##### Article #####
Comment by zbentley

5 months ago

> what you really want is to ask io_uring to allocate the pages itself so that for reads it gives you pages that were allocated by the kernel

Okay, but what about writes? If I have a memory region that I want io_uring to write, it's a major pain in the ass to manage the lifetime of objects in that region in a safe way. My choices are basically: manually manage the lifetime and only allow it to be dropped when I see a completion show up (this is what most everything does now, and it's a) hard to get right and b) limited in many ways, e.g. it's heap-only), or permanently leak that memory as unusable.

You ask the I/O system for a writable buffer. When you fill it up, you hand it off. Once the I/o finishes, it goes back into the available pool of memory to write with. This is how high performance I/O works.

  • Okay, but . . . how would that work? A syscall gives back a pointer (I thought the point was to avoid syscalls/context switches)? An io_malloc userspace function (great, now how do I manage lifetimes of the buffers it hands out)? Something else?

    • The memory is allocated by the runtime that has the io_uring backend. You ask it for memory which it manages in its own memory allocator. Lifetime is managed no differently than Vec. For example, when you drop the DmaBuffer [1] it goes back into the pool. Or you hand it off as an I/O submission after filling it up.

      The memory frequently needs to be mlocked memory anyway, so a general purpose allocator doesn't work.

      [1] https://docs.rs/glommio/latest/glommio/fn.allocate_dma_buffe...
##### Items #####
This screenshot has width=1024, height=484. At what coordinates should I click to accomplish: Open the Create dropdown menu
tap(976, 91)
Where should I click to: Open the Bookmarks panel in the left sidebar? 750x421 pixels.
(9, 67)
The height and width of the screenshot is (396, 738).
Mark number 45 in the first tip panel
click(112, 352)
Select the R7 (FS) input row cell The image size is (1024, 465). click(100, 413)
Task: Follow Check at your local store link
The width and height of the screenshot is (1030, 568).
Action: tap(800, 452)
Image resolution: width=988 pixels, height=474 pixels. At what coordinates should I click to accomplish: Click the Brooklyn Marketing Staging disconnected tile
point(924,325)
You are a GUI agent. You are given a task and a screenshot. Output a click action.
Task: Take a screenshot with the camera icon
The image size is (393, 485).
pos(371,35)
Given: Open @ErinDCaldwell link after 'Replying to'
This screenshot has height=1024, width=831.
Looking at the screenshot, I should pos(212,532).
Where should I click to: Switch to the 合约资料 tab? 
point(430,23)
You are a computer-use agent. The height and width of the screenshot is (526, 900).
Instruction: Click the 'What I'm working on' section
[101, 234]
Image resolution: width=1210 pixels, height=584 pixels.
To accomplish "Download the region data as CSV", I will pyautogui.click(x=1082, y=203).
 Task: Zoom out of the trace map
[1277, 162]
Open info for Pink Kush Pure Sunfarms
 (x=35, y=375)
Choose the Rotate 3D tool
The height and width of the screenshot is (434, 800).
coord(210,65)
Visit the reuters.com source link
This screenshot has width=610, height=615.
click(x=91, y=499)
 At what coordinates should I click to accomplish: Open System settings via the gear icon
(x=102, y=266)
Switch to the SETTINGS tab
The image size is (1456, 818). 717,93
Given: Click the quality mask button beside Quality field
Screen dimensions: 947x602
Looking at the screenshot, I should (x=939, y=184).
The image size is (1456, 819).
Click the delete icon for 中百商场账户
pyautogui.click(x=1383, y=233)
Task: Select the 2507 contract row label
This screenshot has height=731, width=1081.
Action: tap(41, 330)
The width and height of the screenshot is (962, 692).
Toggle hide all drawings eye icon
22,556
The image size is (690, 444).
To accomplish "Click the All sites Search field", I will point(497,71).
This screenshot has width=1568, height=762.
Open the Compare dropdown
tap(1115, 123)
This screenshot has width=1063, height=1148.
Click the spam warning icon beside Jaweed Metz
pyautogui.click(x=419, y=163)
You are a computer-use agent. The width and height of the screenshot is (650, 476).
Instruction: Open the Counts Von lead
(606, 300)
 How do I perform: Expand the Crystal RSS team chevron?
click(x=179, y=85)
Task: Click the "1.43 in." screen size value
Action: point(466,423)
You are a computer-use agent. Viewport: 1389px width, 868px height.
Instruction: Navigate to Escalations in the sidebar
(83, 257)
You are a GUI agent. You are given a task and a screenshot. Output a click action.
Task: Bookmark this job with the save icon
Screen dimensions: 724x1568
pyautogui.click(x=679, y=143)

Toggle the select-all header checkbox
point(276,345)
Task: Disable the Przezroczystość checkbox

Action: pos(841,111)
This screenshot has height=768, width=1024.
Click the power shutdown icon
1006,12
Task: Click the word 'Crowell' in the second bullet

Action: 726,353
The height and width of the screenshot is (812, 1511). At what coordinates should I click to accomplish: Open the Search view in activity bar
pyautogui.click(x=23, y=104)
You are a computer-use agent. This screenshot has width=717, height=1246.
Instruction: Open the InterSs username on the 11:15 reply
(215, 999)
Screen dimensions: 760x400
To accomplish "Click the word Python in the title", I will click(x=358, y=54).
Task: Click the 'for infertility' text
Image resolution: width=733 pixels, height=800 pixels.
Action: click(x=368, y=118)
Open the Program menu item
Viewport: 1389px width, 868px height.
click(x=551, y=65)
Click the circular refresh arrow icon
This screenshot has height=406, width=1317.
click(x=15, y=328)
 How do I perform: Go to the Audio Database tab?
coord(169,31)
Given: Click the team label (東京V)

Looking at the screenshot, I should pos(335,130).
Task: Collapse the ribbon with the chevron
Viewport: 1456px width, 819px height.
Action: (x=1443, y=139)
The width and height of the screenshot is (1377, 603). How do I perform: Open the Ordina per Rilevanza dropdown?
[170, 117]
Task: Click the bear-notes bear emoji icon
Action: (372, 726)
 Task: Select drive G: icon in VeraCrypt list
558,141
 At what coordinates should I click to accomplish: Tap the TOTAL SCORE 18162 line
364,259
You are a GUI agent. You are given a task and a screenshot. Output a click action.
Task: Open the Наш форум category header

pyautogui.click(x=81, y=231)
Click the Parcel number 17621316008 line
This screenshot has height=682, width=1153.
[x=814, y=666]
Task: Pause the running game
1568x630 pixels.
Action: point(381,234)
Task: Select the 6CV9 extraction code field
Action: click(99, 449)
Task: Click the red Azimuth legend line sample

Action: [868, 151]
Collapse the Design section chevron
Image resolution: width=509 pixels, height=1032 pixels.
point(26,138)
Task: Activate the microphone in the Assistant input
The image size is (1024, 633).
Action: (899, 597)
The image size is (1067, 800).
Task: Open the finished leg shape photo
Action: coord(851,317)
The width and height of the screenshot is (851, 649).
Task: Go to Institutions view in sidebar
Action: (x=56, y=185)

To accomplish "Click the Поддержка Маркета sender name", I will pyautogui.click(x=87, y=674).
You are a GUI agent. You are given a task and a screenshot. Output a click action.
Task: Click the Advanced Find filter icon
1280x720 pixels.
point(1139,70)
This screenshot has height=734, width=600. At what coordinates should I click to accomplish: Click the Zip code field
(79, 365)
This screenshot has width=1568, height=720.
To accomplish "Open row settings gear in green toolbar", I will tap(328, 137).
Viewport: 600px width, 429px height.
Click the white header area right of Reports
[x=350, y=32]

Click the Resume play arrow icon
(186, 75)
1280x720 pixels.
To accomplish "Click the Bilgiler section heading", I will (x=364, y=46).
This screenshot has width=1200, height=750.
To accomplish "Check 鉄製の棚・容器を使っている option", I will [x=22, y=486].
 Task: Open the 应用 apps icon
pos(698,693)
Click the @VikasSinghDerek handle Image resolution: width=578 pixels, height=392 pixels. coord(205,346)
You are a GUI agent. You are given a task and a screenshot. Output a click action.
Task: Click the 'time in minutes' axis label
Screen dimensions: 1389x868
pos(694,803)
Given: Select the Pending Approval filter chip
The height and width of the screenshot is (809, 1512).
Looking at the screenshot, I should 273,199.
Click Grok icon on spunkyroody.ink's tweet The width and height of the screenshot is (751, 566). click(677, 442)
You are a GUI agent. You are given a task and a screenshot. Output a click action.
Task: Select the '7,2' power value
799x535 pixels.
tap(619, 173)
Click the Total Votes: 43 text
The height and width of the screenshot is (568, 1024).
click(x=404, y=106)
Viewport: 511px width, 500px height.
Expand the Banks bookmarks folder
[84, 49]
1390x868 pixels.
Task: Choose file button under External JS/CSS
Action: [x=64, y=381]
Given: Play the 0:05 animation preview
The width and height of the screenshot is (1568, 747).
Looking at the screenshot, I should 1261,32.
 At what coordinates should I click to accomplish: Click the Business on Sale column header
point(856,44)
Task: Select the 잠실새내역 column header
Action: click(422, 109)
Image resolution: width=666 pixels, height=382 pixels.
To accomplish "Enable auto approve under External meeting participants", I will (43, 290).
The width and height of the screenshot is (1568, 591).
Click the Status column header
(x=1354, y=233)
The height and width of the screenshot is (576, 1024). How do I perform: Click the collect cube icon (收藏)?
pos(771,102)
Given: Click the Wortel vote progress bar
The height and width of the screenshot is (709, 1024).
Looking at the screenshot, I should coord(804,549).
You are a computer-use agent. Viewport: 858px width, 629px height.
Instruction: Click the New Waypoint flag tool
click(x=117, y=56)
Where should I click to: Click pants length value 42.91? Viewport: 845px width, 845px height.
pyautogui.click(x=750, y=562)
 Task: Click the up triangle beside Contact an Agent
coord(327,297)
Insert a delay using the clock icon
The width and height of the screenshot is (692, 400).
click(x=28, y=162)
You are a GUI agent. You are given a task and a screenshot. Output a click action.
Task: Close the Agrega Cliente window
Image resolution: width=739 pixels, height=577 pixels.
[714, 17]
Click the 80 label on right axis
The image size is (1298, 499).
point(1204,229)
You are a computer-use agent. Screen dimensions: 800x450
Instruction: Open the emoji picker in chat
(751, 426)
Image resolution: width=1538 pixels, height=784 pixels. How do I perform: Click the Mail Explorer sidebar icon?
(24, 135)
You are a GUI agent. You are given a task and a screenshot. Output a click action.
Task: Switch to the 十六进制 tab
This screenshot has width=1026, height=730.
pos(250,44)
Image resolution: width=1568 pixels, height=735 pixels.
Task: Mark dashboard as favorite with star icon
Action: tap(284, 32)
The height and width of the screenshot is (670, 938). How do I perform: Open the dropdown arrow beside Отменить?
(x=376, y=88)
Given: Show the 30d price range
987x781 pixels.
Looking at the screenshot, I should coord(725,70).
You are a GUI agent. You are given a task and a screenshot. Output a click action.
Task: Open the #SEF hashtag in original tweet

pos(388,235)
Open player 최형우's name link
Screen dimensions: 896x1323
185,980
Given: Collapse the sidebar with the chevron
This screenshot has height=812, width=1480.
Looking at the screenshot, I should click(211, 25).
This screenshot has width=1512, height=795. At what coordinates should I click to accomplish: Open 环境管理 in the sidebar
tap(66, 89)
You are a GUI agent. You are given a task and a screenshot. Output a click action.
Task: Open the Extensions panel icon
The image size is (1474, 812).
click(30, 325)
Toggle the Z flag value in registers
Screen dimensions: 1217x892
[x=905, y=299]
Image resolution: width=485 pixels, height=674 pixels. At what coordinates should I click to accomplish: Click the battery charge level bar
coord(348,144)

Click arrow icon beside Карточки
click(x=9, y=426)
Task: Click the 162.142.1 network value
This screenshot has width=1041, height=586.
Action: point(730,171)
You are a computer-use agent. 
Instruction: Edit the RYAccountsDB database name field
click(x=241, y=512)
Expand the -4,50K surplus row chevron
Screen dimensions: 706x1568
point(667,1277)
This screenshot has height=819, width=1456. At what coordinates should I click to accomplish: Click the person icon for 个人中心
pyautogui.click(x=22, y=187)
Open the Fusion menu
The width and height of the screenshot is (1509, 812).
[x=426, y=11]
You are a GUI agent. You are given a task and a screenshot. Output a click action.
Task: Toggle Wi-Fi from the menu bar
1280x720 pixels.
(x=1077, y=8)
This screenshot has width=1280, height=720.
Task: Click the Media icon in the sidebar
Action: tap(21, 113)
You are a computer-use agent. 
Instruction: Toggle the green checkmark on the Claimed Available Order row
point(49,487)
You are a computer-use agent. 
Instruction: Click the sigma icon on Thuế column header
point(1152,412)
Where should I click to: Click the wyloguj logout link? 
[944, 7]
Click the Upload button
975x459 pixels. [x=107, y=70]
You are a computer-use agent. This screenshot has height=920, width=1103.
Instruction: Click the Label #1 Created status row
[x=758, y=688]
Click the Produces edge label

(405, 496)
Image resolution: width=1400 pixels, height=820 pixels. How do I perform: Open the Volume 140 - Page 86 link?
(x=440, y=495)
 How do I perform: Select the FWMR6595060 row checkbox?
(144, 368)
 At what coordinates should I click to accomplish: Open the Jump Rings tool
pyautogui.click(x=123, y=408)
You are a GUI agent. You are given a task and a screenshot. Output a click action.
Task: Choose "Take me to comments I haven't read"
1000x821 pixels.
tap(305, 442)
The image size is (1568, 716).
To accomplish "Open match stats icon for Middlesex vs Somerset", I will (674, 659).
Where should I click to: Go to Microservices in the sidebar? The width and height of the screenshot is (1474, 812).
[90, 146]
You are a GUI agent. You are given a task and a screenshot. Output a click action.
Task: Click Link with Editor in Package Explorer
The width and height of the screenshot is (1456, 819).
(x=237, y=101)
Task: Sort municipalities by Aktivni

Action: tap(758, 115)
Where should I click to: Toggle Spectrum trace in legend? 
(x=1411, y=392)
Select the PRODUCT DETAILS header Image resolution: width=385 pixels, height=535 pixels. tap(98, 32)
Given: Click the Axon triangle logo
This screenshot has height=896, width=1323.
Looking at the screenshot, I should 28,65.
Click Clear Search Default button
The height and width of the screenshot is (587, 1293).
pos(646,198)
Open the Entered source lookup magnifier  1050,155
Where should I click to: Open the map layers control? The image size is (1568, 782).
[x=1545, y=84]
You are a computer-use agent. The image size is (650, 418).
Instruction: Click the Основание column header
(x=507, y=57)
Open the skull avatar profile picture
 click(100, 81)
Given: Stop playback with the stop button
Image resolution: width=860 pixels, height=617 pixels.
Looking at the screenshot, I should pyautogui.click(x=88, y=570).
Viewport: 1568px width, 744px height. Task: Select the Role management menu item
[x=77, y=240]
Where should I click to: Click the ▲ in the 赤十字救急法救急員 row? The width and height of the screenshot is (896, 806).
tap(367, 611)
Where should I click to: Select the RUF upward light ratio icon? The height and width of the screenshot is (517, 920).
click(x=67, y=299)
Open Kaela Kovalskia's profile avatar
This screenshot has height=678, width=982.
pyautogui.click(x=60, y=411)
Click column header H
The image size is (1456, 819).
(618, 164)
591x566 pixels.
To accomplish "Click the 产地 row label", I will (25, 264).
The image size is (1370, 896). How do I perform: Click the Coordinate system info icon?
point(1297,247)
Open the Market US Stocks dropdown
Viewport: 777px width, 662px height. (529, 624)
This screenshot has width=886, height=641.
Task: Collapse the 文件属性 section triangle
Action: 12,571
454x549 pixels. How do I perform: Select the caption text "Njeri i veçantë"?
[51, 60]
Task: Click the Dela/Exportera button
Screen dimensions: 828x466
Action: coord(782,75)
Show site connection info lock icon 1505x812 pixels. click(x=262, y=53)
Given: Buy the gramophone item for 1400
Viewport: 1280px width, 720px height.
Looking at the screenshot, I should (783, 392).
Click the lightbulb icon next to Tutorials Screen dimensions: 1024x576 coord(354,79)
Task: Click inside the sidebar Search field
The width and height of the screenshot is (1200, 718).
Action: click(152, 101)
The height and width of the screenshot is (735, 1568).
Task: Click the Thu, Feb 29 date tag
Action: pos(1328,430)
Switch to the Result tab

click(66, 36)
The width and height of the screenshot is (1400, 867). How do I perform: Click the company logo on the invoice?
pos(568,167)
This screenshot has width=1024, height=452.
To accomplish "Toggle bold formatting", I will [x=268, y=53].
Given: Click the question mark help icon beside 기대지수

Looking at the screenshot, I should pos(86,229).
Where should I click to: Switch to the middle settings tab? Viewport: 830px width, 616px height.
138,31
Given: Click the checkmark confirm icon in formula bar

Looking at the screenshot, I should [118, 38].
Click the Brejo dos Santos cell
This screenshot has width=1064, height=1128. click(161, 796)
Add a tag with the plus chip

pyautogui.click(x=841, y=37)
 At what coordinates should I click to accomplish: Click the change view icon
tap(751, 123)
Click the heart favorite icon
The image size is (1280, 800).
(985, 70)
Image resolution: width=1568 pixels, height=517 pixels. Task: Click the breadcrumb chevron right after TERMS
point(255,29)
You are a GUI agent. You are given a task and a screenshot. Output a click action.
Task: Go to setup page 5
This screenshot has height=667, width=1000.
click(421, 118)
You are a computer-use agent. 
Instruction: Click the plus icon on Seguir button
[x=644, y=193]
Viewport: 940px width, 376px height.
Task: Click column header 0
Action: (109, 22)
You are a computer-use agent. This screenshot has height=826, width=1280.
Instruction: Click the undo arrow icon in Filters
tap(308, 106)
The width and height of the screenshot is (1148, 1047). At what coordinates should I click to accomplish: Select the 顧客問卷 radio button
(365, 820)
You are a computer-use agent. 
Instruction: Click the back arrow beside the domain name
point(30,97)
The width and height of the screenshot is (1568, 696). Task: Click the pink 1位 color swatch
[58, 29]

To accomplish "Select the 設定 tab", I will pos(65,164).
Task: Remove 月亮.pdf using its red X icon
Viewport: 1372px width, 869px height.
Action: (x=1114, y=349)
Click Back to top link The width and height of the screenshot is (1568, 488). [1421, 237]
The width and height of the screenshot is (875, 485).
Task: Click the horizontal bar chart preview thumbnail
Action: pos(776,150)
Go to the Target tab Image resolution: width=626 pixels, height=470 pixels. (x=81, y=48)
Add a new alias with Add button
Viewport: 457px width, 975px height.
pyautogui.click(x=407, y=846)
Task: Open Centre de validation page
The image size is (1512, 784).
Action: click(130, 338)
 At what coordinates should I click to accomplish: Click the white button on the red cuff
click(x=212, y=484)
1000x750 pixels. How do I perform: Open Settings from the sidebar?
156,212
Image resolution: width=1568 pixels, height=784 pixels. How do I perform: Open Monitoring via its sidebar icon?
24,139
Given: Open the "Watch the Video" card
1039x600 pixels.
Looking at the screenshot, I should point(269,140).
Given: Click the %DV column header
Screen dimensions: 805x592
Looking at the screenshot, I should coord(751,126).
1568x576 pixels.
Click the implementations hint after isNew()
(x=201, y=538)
#####
Aim 1:
Summarize the io_uring discussion in two sentences.
Aim 2:
Duplicate the io_uring discussion from "You ask the" down to "out)? Something else?".

Correct answer 1:
One comment argues that, for writes, safely managing the lifetime of a memory region handed to io_uring is hard, leaving a choice between manually waiting for a completion before dropping it and permanently leaking that memory. The replies say that high-performance I/O has the runtime with the io_uring backend supply writable buffers from its own allocator, managed like a Vec, which return to the pool when dropped or when the I/O finishes.

Correct answer 2:
You ask the I/O system for a writable buffer. When you fill it up, you hand it off. Once the I/o finishes, it goes back into the available pool of memory to write with. This is how high performance I/O works.

  • Okay, but . . . how would that work? A syscall gives back a pointer (I thought the point was to avoid syscalls/context switches)? An io_malloc userspace function (great, now how do I manage lifetimes of the buffers it hands out)? Something else?